(Items listed in a dataset)
====================
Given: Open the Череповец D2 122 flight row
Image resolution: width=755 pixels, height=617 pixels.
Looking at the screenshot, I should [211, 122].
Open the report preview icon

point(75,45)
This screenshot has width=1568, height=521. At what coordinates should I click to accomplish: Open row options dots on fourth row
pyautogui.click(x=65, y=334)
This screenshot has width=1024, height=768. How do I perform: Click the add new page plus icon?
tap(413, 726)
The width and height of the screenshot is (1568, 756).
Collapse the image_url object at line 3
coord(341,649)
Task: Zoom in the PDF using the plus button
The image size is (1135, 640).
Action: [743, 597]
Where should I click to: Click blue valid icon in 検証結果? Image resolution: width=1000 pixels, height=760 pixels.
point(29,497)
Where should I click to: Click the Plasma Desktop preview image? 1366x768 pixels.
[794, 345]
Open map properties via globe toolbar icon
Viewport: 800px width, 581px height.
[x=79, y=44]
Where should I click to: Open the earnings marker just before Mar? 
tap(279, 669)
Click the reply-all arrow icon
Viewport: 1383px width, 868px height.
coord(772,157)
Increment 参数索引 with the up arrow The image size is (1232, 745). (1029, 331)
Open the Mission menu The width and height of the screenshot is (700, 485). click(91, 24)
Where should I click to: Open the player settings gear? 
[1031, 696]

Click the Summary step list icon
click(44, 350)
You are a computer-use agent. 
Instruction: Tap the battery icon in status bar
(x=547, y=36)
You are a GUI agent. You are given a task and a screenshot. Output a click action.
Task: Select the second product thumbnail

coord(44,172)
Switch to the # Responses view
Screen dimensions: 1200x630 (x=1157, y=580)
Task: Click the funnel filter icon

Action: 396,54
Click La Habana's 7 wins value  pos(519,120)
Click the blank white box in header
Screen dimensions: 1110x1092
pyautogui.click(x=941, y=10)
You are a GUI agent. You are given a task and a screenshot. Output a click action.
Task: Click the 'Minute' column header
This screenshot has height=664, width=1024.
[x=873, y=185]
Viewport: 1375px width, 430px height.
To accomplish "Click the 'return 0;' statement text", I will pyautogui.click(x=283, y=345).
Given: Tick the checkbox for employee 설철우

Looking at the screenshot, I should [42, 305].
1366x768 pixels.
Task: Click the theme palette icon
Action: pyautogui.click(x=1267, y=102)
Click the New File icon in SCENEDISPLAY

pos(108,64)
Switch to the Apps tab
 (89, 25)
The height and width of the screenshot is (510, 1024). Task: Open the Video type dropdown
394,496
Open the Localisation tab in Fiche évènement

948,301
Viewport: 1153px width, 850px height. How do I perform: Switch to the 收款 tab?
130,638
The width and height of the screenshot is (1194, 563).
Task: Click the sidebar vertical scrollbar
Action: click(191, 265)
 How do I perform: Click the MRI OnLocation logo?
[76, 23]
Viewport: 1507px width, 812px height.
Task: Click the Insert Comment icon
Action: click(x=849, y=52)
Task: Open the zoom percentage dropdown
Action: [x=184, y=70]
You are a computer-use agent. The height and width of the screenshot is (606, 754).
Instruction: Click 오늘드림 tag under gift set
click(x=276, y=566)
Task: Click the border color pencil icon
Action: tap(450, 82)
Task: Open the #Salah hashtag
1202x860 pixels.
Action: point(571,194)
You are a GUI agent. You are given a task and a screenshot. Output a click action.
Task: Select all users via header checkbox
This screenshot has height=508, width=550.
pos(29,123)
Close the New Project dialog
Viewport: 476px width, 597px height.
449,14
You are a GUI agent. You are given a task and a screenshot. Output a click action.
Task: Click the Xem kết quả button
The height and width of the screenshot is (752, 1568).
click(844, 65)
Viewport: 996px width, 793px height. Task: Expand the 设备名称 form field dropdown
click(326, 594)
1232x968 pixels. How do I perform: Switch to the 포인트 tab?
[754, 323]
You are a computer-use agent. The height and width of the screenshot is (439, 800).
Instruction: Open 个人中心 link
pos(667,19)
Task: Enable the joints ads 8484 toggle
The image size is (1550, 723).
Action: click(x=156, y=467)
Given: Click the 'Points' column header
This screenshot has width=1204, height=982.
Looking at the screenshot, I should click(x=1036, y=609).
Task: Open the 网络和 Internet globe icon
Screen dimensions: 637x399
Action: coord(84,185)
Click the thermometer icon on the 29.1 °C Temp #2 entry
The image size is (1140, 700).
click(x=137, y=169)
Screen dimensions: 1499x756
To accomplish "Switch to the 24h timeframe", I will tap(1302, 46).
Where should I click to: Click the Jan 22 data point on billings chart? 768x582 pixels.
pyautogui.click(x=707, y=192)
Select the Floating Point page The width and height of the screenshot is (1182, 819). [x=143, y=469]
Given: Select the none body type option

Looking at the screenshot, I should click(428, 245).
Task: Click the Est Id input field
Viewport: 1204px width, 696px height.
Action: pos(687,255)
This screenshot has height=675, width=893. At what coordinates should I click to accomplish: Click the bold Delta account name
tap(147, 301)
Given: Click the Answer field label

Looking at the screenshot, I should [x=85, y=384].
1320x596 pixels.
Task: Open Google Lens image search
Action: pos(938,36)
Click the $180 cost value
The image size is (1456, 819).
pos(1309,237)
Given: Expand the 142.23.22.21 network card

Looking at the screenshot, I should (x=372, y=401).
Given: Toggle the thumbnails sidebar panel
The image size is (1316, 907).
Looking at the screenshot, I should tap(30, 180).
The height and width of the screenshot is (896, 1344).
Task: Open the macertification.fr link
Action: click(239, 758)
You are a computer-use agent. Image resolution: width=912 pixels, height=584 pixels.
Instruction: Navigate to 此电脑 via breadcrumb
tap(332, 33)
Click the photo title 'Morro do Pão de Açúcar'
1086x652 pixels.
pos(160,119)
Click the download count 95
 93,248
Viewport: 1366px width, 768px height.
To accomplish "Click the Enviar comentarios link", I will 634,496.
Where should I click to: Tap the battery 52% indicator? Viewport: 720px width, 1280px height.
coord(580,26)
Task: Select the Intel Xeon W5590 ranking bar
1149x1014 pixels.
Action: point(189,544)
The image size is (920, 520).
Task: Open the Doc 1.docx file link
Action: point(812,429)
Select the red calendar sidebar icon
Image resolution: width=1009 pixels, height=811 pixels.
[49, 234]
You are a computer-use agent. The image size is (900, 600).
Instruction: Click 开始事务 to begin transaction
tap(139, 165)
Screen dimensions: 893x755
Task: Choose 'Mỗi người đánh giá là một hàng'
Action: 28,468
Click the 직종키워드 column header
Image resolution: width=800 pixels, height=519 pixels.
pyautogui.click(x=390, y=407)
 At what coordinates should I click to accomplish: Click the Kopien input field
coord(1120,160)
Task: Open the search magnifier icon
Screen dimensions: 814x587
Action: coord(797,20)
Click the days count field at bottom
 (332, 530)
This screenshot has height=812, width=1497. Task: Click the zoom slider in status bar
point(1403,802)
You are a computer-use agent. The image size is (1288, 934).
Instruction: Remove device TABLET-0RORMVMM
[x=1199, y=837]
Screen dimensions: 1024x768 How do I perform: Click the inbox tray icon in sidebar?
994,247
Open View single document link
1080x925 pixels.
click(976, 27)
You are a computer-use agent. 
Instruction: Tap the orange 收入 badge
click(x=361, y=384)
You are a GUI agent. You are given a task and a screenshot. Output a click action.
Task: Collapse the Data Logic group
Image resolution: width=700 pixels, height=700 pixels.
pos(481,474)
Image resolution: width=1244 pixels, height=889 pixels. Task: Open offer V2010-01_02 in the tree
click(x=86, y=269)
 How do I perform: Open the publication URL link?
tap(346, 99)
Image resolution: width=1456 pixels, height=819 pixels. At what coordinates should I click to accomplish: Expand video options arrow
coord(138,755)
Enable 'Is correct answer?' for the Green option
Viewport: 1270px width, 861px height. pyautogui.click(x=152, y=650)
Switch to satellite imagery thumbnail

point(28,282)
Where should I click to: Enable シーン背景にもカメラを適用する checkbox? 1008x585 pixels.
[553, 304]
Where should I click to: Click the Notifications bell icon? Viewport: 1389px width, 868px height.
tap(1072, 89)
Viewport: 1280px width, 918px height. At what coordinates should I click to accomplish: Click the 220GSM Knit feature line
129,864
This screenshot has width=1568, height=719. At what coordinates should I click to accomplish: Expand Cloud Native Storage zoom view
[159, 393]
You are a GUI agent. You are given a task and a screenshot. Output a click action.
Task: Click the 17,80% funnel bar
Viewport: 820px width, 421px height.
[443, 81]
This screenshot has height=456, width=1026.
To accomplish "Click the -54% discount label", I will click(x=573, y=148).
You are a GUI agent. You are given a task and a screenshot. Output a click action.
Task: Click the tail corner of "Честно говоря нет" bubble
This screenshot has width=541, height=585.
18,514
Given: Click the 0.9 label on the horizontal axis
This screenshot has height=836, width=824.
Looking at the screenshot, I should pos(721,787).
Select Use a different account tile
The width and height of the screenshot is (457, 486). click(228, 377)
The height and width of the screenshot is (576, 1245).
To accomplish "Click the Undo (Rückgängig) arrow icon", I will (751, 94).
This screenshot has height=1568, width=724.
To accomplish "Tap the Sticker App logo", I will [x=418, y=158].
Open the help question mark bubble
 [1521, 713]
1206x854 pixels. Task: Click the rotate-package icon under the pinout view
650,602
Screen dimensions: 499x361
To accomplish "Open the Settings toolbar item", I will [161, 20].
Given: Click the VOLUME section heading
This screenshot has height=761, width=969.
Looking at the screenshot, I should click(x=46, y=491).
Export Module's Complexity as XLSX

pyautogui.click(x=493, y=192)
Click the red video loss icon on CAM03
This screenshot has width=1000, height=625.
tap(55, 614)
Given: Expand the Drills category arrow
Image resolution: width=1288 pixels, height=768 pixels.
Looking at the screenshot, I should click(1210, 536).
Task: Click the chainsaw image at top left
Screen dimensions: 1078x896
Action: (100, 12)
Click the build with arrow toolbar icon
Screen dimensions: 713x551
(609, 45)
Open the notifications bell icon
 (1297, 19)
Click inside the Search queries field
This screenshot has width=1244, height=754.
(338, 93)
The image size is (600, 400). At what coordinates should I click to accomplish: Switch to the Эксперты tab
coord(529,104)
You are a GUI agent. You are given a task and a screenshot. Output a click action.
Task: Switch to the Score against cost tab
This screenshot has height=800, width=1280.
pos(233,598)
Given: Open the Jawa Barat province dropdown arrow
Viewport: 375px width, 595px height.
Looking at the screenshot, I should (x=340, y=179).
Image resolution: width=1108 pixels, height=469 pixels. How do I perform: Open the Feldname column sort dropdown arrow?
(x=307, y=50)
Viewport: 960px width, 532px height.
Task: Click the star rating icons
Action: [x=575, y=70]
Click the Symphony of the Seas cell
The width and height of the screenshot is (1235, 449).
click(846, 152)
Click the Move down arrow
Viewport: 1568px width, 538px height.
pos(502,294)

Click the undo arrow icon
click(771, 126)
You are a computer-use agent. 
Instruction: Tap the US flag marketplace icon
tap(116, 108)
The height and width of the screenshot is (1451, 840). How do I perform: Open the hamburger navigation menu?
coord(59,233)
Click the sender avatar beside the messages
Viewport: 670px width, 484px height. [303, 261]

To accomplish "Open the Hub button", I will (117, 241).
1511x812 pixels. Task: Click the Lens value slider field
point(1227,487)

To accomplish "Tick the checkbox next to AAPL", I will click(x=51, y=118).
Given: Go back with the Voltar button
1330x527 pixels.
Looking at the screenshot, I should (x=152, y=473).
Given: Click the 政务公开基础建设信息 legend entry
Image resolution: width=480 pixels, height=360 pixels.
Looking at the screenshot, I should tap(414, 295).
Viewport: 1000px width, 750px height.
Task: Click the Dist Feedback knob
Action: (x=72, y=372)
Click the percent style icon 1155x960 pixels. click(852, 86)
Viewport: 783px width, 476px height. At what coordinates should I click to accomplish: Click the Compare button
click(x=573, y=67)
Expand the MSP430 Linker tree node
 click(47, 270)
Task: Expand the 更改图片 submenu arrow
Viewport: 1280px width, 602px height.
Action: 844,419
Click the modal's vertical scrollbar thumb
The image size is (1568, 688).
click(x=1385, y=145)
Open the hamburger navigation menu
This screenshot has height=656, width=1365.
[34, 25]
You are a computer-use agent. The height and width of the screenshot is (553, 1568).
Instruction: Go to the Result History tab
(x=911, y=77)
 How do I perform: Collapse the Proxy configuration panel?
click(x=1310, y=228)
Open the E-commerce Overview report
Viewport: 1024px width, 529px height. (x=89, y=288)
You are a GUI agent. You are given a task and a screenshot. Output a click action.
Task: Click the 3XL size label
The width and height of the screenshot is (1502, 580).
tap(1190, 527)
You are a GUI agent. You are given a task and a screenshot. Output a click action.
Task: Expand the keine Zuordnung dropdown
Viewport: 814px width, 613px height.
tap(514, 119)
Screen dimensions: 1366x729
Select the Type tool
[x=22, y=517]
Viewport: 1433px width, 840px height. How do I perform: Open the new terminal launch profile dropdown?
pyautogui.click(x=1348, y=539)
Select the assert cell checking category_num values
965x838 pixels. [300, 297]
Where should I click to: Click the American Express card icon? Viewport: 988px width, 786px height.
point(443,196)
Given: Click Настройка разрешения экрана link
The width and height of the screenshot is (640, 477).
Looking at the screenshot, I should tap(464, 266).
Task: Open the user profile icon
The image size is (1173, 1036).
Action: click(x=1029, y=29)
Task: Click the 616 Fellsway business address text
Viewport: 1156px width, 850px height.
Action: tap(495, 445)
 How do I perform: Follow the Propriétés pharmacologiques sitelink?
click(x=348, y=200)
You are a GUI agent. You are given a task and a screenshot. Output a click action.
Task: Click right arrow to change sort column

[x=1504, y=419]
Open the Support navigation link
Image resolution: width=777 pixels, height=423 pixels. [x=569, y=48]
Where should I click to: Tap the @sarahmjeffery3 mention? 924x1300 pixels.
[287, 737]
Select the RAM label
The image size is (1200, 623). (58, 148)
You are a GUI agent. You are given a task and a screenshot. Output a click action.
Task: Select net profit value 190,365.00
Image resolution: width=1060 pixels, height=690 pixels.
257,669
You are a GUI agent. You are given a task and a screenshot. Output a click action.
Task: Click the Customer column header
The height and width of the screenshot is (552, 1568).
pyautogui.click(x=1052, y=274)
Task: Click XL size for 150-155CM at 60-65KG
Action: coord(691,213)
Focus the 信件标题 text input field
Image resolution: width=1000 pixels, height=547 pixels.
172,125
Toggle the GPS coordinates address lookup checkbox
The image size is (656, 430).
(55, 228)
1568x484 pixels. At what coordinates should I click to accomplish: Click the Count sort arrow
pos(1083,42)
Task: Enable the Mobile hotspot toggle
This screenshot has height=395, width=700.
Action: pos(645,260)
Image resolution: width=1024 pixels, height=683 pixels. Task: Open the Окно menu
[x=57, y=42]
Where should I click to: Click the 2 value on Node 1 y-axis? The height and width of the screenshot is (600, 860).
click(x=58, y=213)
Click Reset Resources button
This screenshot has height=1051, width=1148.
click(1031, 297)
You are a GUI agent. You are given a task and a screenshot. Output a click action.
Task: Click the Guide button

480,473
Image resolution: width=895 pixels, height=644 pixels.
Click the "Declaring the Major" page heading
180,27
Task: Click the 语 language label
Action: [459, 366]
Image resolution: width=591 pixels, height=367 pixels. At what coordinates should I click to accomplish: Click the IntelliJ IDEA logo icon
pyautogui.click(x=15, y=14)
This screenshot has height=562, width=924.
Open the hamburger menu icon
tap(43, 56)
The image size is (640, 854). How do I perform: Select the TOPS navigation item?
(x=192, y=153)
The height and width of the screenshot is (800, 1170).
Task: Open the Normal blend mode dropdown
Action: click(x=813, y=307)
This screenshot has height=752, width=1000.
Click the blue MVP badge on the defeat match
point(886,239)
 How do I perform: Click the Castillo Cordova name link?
====================
Problem to solve
Copy only this part of the entries above: the line with "Viewport: 1280px width, 602px height.", the line with "is (553, 1568).", and the lines between, all exactly as written.

Result
Viewport: 1280px width, 602px height.
Action: 844,419
Click the modal's vertical scrollbar thumb
The image size is (1568, 688).
click(x=1385, y=145)
Open the hamburger navigation menu
This screenshot has height=656, width=1365.
[34, 25]
You are a computer-use agent. The height and width of the screenshot is (553, 1568).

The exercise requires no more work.